• REQUIRED WORK
Reproduce verbatim the lines of the data beginning with the line containing "Task: Select the Hand tool" and continuing through the line containing "The height and width of the screenshot is (720, 1280).", including both of those lines.

----- DATASET -----

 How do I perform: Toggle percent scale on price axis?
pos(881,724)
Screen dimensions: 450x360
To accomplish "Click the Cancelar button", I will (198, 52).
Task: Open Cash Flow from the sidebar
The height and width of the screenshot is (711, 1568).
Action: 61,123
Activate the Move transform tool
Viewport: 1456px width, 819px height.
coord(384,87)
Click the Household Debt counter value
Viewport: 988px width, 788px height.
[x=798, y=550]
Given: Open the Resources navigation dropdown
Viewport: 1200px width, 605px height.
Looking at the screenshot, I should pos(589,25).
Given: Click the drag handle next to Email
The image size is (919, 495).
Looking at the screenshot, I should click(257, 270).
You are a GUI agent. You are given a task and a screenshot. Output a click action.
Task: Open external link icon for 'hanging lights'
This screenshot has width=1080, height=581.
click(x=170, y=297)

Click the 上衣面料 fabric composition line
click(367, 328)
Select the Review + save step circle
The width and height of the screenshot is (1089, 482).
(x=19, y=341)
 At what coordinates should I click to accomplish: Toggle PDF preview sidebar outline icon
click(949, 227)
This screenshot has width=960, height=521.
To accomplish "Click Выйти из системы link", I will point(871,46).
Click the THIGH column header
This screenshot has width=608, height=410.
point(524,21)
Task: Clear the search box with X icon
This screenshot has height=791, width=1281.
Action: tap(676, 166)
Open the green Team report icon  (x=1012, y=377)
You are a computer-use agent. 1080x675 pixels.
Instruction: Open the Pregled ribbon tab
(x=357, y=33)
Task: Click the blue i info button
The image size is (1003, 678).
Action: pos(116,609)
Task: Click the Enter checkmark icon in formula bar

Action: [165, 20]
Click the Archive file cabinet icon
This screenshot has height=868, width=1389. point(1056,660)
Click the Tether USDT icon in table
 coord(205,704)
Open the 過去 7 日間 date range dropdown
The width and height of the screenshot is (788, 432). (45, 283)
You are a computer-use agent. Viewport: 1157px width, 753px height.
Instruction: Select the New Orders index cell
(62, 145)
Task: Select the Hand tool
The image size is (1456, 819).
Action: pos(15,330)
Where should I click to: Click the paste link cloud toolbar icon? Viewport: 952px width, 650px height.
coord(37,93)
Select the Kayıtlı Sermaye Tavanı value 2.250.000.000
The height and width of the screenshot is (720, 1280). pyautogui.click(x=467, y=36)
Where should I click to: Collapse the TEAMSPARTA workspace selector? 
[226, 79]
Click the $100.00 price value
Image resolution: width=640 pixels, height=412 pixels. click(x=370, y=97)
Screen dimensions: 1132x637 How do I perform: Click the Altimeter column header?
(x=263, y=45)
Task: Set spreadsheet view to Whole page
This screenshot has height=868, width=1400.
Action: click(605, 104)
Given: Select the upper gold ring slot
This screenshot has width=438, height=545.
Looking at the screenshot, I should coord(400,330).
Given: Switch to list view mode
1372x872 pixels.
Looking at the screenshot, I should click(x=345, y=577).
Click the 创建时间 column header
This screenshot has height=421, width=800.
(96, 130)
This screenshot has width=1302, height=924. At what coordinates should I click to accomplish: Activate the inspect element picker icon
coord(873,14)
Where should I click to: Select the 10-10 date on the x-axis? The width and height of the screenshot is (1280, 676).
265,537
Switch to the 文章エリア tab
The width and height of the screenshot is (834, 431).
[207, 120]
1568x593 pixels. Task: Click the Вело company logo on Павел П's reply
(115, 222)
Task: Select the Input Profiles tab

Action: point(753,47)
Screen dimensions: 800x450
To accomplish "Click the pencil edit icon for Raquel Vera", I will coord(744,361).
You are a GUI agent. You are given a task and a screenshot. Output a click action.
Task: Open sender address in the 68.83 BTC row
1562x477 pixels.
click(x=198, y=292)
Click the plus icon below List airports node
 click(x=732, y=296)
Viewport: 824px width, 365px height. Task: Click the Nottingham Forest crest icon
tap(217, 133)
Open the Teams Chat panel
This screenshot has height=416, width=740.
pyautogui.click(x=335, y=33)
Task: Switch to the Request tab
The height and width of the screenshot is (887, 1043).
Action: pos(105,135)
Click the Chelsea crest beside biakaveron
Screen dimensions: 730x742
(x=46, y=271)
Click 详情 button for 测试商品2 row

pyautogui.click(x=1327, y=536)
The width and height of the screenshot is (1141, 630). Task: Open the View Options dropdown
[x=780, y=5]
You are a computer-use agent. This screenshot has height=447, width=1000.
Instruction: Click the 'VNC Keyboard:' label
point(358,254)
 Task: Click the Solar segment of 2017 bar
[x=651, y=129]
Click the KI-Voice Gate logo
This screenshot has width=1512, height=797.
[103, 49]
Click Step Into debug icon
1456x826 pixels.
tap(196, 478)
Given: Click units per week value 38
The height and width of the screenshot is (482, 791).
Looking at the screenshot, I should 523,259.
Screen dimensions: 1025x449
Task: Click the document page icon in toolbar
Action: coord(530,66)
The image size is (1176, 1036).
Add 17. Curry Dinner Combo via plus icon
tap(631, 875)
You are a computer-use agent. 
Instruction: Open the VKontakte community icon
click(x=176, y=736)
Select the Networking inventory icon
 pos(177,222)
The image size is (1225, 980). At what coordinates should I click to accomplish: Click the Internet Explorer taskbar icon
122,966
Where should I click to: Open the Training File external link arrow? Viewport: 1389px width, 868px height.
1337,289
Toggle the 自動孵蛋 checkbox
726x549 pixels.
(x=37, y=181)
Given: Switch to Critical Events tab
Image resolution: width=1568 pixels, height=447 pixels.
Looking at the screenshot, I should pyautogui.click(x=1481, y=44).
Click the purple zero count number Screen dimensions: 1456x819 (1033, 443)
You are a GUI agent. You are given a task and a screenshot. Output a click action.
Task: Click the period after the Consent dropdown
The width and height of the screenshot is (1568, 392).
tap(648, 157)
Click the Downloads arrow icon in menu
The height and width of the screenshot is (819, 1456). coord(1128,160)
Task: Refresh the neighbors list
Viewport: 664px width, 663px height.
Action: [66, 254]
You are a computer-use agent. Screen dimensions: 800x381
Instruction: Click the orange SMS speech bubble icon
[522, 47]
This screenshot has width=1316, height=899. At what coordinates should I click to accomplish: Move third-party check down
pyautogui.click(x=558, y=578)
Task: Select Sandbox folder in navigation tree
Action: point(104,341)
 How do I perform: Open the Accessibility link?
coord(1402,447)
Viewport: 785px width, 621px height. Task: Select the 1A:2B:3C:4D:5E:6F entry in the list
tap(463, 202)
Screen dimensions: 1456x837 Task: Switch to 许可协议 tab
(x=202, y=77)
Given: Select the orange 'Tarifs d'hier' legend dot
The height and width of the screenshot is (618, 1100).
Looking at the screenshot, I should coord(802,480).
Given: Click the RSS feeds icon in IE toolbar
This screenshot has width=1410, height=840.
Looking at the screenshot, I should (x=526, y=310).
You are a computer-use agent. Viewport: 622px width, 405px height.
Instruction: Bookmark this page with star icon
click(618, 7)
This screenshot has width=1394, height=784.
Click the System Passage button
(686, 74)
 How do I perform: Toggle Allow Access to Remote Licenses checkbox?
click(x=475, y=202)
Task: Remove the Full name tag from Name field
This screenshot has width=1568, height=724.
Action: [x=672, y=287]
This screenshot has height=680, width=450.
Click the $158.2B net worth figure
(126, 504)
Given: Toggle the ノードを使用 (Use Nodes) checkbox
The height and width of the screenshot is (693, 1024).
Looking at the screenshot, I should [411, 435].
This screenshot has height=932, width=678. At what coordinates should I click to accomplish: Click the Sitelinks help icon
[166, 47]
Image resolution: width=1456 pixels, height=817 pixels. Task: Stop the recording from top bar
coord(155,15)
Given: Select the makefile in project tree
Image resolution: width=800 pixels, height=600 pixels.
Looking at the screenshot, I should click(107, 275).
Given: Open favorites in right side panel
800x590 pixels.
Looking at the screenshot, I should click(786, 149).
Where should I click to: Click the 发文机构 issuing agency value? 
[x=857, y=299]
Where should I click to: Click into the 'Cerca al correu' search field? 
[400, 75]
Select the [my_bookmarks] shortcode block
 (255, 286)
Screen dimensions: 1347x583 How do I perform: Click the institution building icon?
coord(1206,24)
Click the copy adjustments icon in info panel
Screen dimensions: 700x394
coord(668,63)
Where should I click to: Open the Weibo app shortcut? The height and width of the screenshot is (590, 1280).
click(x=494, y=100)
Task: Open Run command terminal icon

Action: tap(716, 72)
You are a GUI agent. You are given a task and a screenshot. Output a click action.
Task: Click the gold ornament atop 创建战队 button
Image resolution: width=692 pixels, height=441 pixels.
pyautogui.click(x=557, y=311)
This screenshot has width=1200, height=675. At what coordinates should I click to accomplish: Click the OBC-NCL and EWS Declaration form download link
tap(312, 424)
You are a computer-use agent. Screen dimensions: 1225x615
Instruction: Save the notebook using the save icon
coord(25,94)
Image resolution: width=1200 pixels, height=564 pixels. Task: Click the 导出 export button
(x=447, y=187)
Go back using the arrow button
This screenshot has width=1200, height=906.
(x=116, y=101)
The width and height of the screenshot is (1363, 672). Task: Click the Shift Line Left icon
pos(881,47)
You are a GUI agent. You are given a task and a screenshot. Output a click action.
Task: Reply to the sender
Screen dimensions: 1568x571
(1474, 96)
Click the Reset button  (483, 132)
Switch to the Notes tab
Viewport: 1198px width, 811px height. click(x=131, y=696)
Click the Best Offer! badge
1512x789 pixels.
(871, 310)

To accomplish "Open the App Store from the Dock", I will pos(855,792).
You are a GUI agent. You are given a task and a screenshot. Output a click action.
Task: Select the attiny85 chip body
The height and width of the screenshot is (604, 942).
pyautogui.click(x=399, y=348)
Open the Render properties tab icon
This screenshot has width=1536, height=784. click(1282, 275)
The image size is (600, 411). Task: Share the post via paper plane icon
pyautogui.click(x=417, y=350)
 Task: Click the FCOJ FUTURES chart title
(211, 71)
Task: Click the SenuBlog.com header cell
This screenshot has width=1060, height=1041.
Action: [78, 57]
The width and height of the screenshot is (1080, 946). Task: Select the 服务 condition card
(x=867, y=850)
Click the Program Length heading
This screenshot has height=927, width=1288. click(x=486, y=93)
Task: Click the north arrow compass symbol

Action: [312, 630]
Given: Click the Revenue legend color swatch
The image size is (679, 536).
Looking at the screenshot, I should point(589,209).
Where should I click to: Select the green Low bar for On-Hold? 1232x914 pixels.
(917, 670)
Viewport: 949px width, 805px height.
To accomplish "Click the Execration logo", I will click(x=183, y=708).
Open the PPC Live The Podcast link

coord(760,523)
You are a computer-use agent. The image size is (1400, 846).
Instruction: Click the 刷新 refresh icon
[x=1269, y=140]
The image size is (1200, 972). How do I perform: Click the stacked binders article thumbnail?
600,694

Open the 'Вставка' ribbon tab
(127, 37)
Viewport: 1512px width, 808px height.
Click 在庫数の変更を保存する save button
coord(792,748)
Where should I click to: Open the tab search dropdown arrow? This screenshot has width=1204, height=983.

-----

• RESPONSE TO THIS EXERCISE
Task: Select the Hand tool
The image size is (1456, 819).
Action: pos(15,330)
Where should I click to: Click the paste link cloud toolbar icon? Viewport: 952px width, 650px height.
coord(37,93)
Select the Kayıtlı Sermaye Tavanı value 2.250.000.000
The height and width of the screenshot is (720, 1280). pyautogui.click(x=467, y=36)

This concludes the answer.